We talked first about the different needs of different companies. Major western corporations tend to be up to speed with the responsible business agenda, and often seek advice on who talk to talk to, how to work with government, and how to partner with civil society. Asian companies, under little scrutiny at home, are less aware of or concerned by international standards. However, problems at Letpadaung copper mine have made them realize that Myanmar communities now have more freedom, and are mustering the courage to stand up and demand an end to bad practice. Leading local businesses are beginning to embrace greater transparency, and a forthcoming MCRB scorecard on what they publish regarding company structure, corruption, health and safety, human rights and land is focusing minds. To date, small companies remain broadly unaffected by the responsible business agenda, unless there is a chance they could become part of a top western corporation’s supply chain.

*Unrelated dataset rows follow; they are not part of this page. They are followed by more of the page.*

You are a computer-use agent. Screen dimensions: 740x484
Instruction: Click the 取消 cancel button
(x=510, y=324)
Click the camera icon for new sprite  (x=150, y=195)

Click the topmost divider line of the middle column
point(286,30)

One issue that came through very clearly in our discussion is the long shadow cast by Letpadaung. On the positive side, Myanmar Wanbao is seeking to implement the terms of its revised agreement with the Myanmar government. One small indicator of this is its website, which hosts a range of important information, including a draft economic and social impact assessment running to 300 pages, plus 2500 pages of annexes. Increasingly, this kind of transparency will become standard practice once the government issues long-awaited ESIA rules requiring consultation and publication. On the negative side, there is a danger that Letpadaung will foster the emergence of a compensation culture in Myanmar, which has latterly become a dominant issue in debate. MCRB is bringing in comparative experience, for instance of companies adopting more genuine community engagement in Peru, to show that obtaining and retaining social licence to operate is rarely fixed just by spending money.

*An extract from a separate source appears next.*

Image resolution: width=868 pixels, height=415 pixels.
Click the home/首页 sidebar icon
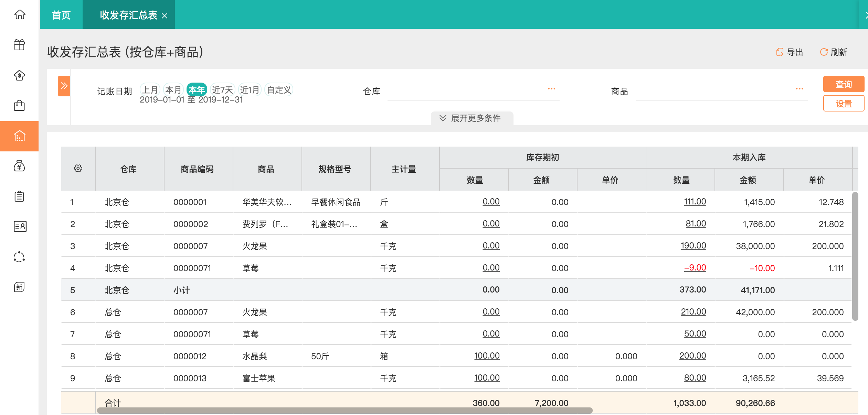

Connected to this are two ongoing MCRB sector-wide impact assessments of oil and gas and tourism (with agriculture and ICT to follow). These will recommend that to avoid negative impacts and poor relationships companies must go beyond government liaison and establish direct contact with communities. They will also advise the government, still often reluctant to lose control, to encourage this. In many respects, the problem Myanmar Wanbao faced in Letpadaung was that it failed to develop meaningful community ties enabling managers to understand and respond to local grievances. Now it is seeking to correct that, for instance by guaranteeing jobs to people who have lost land, though this too could be problematic because many affected families never owned land in the first place. A general commitment to source unskilled labour from the local community might be a better way forward.

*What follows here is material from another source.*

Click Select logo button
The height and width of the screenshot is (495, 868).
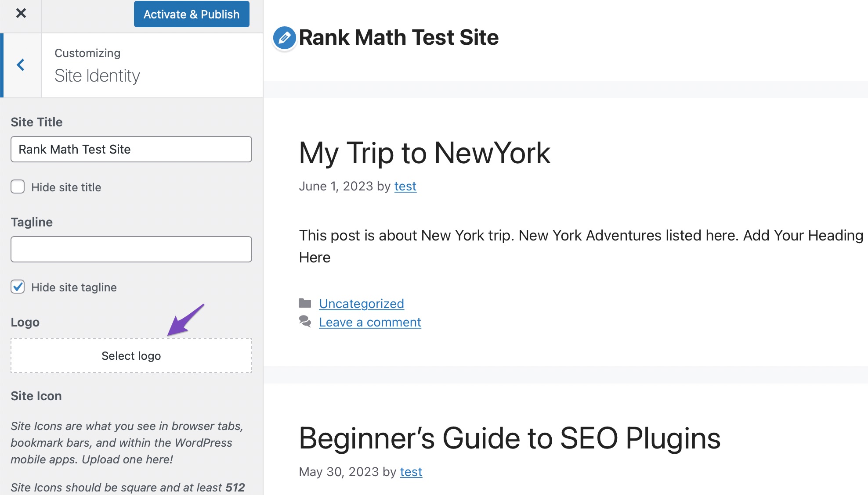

We closed by discussing the general change registered in Myanmar’s business climate during the reform years. One highlight is ILO engagement not only in working to eliminate forced labour, but also in facilitating the implementation of new labour laws. Its Freedom of Association Programme, launched in June 2012, has already helped as many as 940 trade unions to form across the country. But there are also many ongoing challenges for business, particularly in the two critical areas of electricity and land, and in the overarching need to create more jobs for a population desperately seeking a significant boost in life chances.